Congenital stenosis of the esophagus.

As a rule, the stenosis is located at the level of the aortic narrowing.

Clinic: hiatal hernia, esophagitis, achalasia. With a significant narrowing of the esophagus, a suprastenotic expansion of the esophagus occurs. Symptoms usually do not appear until solid foods are introduced into the child's diet.

Diagnostics:

  • Clinical manifestations;
  • Fibroesophagogastroscopy;
  • Contrast study of the esophagus;

Treatment: in most cases, expansion of the esophagus by dilatation or bougienage is sufficient. Surgical treatment is carried out in case of unsuccessful conservative.

Congenital membranous diaphragm of the esophagus.

The diaphragm consists of connective tissue covered with keratinized epithelium. This diaphragm often has holes through which food can enter. It is localized almost always in the upper esophagus, much less often in the middle section.

Clinic: the main clinical manifestation is dysphagia, which occurs when solid food is introduced into the child's diet. With significant holes in the membrane, food can enter the stomach. Such patients usually chew everything thoroughly, which prevents food from getting stuck in the esophagus. The membrane often becomes inflamed under the influence of food debris

Diagnostics:

  • Clinical manifestations
  • Contrast study of the esophagus

Treatment: gradual expansion of the esophagus with probes of various diameters. When the diaphragm completely covers the lumen, it must be removed under endoscopic control.
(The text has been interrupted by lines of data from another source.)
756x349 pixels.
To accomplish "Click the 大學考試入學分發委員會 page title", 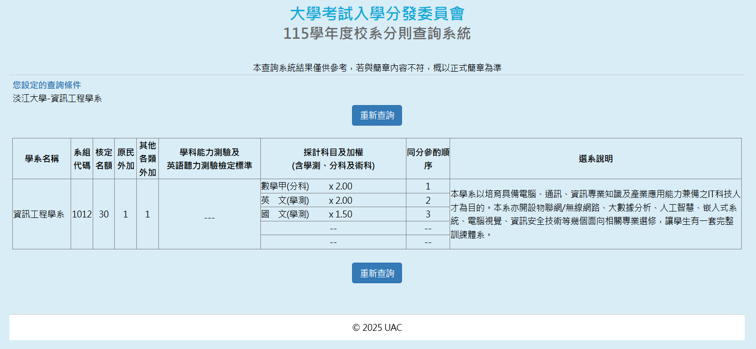I will pos(377,14).
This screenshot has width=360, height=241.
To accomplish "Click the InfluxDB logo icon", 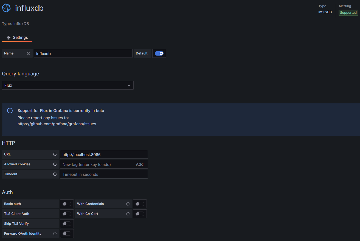I will (x=6, y=8).
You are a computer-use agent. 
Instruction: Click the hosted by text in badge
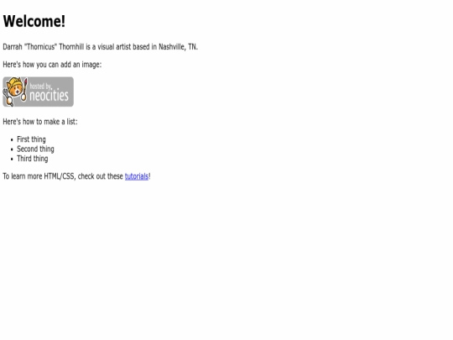(40, 86)
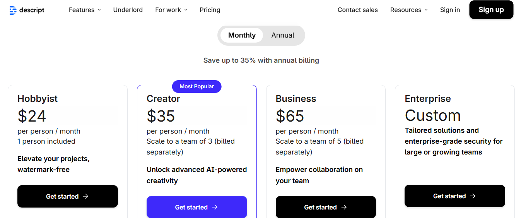Switch to Annual billing
This screenshot has width=521, height=218.
[x=283, y=35]
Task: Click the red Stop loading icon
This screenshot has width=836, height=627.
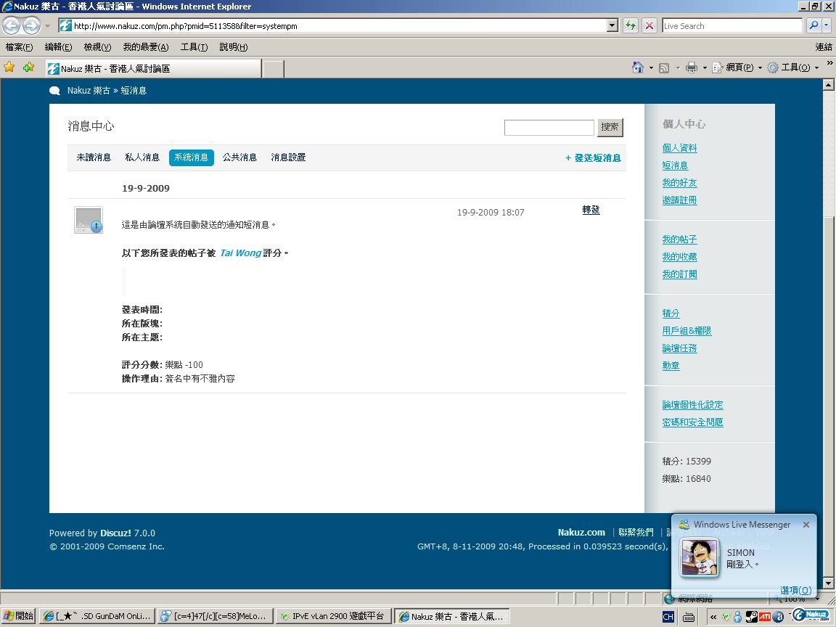Action: coord(649,25)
Congenital short esophagus.

It is believed that during intrauterine development, the development of the esophagus is slower, and part of the stomach, penetrating through the diaphragm, forms the lower esophagus. Congenital short esophagus occurs in Marfan's syndrome, there are family cases of the disease.

Clinic: clinical manifestations are similar to those of a sliding hiatal hernia - chest pain after eating, heartburn, and may be vomiting.

Diagnostics:

  • Clinical manifestations
  • It is often possible to differentiate a congenital short esophagus from a sliding hiatal hernia only during surgery.
  • Fibroesophagogastroscopy

Treatment: with symptoms - surgical, as a rule, in the absence of adhesions of the esophagus and aorta, it is possible to restore the normal position of the esophagus and stomach by stretching it.
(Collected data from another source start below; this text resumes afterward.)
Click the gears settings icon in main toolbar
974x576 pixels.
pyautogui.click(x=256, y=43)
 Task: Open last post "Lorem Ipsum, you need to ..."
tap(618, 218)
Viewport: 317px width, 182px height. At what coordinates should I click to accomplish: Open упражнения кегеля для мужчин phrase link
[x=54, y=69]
Congenital esophageal cysts.

Cysts are located intramurally, paraesophageally. Such cysts are lined with bronchial, esophageal epithelium.

Clinic: in children, cysts can cause dysphagia, cough, respiratory failure, cyanosis. In adults, cysts are usually less than 4 cm, if more than 4 cm, then the clinical symptoms are the same as with leiomyomas. Cysts can be complicated by mediastinitis when infected, bleeding and malignancy.

Treatment: removal of the cyst during fibrogastroscopy.

Vascular anomalies.

Congenital anomalies of the aorta and large vessels can compress the esophagus and cause dysphagia. For example, an abnormal right subclavian artery. As a rule, dysphagia manifests itself in the first 5 years of life. Sometimes there is a double arch of the aorta that surrounds the trachea and esophagus and when eating, cyanosis and cough occur, and later dysphagia joins

Treatment consists in removing the connective tissue ring that connects the vessel and the esophagus without intervention on the vessels.